# Member of the Month - Coming Soon



## Jezlad (Oct 14, 2006)

Some of you may have noticed the "Member of the Month" box on the main page side bar.










Coming Soon​ 
This is a new feature we're going to implement soon. Starting from December the staff will sit down at the end of the month and look back through the member contributions from the previous month.

The person we feel proved the greatest asset to the site for the last 4 weeks will be selected as the "Member of the Month". They'll have their avatar (or any image of their choice - within reason) displayed on the main forum page and also see themselves entered into the "Member of the Year" vote alongside the other 11 winners. 

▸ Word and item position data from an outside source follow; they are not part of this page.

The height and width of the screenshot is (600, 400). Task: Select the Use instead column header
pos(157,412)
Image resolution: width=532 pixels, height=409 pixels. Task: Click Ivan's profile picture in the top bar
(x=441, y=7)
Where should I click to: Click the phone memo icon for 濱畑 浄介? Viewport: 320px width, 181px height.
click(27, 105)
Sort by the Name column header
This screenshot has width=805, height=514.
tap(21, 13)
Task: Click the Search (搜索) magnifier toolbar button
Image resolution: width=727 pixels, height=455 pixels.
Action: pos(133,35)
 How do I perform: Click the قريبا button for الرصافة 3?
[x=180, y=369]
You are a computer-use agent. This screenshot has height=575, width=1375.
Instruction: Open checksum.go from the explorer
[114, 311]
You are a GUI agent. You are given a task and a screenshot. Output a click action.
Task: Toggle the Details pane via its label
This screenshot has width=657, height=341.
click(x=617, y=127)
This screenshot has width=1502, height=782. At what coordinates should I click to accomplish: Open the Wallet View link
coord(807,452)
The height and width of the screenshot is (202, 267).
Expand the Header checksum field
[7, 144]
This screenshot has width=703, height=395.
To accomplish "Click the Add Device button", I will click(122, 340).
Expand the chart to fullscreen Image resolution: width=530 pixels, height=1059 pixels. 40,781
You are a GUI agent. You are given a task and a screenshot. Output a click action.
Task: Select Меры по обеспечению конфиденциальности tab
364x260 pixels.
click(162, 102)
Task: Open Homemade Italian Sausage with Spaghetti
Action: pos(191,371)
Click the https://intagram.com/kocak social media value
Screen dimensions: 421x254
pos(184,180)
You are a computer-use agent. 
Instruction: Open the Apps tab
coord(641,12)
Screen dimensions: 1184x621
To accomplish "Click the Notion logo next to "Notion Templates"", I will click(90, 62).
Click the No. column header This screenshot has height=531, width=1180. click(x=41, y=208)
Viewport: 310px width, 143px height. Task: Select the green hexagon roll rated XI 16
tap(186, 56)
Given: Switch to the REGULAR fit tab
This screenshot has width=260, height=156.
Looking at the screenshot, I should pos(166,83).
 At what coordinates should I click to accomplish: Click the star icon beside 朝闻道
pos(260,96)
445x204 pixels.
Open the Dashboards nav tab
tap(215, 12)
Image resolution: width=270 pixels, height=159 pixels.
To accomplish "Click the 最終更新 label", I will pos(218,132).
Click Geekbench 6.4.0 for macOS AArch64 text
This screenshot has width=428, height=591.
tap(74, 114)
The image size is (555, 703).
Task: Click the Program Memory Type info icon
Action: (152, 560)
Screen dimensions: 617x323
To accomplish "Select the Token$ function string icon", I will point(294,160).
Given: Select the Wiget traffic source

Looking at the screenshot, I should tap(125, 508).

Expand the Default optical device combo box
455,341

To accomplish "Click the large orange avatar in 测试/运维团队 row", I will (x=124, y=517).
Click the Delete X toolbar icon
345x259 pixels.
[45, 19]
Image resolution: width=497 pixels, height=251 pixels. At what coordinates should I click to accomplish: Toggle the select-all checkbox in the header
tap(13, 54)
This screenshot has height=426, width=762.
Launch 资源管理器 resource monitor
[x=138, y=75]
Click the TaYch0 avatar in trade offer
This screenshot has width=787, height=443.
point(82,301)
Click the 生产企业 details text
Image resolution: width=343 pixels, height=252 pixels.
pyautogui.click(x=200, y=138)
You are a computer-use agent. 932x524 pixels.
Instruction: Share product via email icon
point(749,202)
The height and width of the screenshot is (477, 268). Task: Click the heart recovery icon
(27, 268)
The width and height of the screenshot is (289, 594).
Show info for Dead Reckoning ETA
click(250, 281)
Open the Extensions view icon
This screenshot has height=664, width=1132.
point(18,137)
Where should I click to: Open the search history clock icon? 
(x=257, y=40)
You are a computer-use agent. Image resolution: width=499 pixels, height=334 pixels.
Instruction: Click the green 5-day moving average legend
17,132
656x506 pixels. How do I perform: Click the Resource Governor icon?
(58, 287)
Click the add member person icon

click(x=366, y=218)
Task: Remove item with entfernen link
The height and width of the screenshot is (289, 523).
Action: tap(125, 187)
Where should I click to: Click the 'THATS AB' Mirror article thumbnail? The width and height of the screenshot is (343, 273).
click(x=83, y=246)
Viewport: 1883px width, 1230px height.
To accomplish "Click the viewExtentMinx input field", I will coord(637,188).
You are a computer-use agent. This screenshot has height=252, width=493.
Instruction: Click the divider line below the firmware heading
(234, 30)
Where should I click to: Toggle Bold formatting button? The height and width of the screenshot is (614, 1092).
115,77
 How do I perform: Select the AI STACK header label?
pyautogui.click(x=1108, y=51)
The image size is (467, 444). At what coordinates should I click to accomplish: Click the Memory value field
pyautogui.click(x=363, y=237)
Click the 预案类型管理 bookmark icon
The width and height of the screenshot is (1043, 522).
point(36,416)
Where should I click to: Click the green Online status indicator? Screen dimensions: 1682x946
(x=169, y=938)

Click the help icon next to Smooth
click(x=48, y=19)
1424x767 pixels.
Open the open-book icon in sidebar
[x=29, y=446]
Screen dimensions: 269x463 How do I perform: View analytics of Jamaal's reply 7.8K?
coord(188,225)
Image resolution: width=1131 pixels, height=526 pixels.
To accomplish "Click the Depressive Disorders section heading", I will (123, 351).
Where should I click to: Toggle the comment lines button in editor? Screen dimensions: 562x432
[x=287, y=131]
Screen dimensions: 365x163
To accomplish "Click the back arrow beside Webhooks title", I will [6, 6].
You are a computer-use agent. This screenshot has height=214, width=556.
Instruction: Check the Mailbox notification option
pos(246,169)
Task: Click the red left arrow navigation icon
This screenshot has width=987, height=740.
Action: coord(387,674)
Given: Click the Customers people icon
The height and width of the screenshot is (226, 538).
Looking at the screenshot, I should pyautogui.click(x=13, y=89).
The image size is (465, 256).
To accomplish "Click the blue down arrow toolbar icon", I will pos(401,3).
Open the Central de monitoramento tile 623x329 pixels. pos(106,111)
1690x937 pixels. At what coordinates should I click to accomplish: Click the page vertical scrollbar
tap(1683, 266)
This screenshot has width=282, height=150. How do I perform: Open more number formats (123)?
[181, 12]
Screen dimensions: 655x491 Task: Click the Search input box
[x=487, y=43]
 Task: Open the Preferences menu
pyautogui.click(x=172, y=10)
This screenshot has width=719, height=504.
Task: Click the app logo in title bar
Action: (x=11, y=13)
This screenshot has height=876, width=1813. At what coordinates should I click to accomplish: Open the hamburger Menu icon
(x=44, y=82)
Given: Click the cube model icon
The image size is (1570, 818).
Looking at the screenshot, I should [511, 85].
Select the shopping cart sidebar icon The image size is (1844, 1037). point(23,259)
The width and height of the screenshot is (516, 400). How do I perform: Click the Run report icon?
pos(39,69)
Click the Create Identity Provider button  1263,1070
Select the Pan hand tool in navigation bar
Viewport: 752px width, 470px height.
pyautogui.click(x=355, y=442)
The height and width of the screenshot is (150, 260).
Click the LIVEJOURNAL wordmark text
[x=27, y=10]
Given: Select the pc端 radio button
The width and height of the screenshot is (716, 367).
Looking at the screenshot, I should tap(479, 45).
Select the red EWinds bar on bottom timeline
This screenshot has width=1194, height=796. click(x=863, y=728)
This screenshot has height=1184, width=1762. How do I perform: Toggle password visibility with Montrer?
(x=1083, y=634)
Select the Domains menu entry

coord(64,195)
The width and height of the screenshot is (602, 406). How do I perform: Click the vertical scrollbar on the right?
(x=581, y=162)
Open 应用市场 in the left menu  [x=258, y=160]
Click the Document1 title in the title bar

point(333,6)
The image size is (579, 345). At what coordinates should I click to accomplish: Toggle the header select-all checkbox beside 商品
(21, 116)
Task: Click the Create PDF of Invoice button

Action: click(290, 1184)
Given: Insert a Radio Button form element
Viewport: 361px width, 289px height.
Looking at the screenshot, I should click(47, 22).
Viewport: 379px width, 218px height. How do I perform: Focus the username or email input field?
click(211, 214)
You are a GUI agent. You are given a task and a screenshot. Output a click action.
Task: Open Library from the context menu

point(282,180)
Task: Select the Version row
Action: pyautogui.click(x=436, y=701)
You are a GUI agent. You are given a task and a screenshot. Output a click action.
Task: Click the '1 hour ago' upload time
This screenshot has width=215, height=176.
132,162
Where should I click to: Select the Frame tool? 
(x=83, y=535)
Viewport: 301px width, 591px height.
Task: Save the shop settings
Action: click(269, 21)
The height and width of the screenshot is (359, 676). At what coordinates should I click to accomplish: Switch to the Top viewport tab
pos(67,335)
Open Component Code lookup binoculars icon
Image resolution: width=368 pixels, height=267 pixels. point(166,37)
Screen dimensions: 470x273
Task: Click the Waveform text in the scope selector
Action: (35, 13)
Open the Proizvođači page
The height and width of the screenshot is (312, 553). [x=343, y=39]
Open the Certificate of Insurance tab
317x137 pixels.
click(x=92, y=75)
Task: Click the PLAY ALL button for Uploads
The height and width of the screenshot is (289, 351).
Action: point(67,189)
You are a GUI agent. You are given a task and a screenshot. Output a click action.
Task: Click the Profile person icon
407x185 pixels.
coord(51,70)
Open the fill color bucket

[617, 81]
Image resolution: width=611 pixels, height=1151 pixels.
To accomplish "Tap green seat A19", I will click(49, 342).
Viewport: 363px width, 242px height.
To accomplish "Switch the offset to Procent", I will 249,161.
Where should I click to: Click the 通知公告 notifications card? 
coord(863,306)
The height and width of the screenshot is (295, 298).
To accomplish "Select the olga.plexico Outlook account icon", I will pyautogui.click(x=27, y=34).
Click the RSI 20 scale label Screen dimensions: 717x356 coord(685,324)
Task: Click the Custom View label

Some of the things we're looking for:-

Helpful Replies
Quality Posts
Generated a lot of discussion
Received a high rep quota for the month
Suggested good ideas to improve the site
Efforts above and beyond the norm to promote the site
Obviously there's a lot of other reasons, these are just examples.

The overall member of the year will win a battleforce of their choice.

Jez


----------



## Steel Rain (Jan 14, 2008)

Are admins eligible?


----------



## Jezlad (Oct 14, 2006)

No, staff can't be selected.

Regular members only


----------



## Deneris (Jul 23, 2008)

Dang... some of the best members ARE the Admins... I had one I wanted to nominate as he helped me awhile back... ah well...


----------



## Vaz (Mar 19, 2008)

Hmmm, not too sure how this could work out well. While posts and help in general will rise, so can the number of useless posts, just for the sake of it. Again, there will be more work for the mod team.

Denaris, the staff, are so placed because of their continued help. MotM means little by comparison.

Be interesting to see how it plays out.


----------



## Djinn24 (Jan 12, 2008)

I can see where excluding the staff on the fact of Bias but I can also see where staff could benefit from something like this as well. They are the people who went/go out of their way to help a person out, to find links for them, and to lead them in the right direction. I think being able to include them in the recognition would be a nice thing as well. 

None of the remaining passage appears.